According to Ferrer, reaching the CDC’s “moderate” level of transmission requires the county to have a seven-day cumulative infection rate of less than 50 per 100,000 residents. Ferrer said that is expected to happen by March 16, meaning the indoor mask mandate would be completely lifted by March 30.
Los Angeles County lifted its outdoor mask mandate for large event venues, schools and child-care centers last week. Masks will continue to be required indoors at schools under a state requirement that is expected to be re- evaluated Monday. Under federal rules, masks continue to be required indoors at airports, transit centers, aboard public transit, in health-care facilities and at homeless shelters, long-term care centers and emergency shelters.
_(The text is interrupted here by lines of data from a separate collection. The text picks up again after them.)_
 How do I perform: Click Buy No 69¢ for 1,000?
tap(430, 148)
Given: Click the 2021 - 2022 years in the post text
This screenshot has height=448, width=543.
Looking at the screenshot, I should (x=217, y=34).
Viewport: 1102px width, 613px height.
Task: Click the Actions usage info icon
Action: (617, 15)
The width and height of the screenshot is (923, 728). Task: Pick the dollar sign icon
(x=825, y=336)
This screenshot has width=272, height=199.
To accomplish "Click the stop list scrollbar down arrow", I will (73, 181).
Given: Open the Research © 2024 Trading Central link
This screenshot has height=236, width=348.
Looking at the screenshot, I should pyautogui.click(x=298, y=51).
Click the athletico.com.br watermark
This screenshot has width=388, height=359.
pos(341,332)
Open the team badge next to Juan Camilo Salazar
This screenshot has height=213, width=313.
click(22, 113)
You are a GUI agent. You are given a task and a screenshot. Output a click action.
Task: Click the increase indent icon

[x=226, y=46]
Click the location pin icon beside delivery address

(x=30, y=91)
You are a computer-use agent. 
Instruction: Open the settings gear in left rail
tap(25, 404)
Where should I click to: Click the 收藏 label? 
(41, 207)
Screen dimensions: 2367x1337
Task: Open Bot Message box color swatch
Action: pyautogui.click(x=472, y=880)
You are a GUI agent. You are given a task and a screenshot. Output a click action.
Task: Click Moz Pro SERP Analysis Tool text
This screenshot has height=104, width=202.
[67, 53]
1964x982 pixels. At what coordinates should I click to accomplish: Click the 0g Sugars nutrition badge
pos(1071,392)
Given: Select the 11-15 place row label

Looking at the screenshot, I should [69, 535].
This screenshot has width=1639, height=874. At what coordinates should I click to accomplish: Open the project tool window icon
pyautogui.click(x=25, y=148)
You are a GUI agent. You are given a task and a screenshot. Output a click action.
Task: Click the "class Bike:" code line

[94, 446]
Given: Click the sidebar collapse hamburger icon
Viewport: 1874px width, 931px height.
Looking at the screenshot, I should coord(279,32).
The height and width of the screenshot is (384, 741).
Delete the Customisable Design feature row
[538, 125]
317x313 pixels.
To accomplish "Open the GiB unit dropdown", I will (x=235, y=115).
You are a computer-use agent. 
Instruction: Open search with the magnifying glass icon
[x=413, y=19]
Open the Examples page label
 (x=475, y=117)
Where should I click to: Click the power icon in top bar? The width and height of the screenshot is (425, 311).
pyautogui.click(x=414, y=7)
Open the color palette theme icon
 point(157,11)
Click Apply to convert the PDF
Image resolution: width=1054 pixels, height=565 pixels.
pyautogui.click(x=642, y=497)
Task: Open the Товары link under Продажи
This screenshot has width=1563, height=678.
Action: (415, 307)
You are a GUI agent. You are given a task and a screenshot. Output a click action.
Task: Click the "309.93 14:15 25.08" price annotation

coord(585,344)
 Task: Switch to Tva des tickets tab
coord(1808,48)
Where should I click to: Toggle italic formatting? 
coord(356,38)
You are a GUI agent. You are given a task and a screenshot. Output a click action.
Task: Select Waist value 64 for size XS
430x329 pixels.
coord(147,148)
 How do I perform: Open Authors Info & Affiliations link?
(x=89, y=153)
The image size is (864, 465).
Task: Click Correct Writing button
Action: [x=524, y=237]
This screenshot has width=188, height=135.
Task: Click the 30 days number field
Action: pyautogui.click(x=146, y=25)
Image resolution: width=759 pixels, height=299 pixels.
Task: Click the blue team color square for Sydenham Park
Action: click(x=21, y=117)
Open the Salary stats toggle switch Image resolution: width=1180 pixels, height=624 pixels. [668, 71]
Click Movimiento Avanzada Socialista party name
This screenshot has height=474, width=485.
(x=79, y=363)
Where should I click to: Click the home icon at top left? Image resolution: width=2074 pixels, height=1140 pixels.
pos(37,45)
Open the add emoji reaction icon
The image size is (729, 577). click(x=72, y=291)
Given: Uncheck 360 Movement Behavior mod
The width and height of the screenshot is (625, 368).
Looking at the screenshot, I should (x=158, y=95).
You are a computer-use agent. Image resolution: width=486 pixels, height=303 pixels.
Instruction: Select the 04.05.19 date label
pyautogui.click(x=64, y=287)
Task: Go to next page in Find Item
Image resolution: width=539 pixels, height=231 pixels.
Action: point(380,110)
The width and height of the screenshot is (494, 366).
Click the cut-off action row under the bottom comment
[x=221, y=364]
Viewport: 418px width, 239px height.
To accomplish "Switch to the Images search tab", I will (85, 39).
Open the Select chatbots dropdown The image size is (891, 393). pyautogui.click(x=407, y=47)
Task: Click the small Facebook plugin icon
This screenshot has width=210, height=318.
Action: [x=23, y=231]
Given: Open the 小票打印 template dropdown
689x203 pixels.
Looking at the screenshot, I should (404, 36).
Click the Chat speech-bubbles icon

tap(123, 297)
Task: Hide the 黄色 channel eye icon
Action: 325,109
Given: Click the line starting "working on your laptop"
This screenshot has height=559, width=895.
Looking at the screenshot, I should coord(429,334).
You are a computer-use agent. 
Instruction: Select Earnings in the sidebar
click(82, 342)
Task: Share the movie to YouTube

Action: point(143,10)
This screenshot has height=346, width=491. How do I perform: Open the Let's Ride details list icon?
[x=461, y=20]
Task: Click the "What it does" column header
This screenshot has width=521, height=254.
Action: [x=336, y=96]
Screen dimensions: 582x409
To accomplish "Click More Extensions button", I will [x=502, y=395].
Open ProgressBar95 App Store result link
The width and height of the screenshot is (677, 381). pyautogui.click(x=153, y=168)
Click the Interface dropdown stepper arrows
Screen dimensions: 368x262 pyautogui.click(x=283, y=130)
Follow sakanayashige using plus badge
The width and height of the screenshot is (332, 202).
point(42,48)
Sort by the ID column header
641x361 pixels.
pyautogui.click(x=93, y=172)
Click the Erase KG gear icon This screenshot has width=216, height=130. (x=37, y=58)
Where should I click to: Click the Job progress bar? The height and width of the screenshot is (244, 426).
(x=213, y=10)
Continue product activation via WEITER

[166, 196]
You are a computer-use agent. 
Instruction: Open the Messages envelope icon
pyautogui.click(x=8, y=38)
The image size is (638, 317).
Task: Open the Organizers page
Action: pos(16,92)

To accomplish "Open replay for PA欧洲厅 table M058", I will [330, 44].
Los Angeles County reported another 68 COVID-related deaths on Friday, raising the cumulative death toll from throughout the pandemic to 30,587. Another 2,406 new cases were also confirmed, for a pandemic total of 2,791,630. The rolling average daily rate of people testing for the virus was 1.9% as of Friday.
According to state figures, there were 1,105 COVID-positive patients in county hospitals as of Friday, down from 1,150 on Thursday. Of those patients, 230 were being treated in intensive care, down from 241 a day earlier.
Of the county’s overall 10.3 million population, 78% have had at least one dose, 70% are fully vaccinated and 34% have received a booster shot.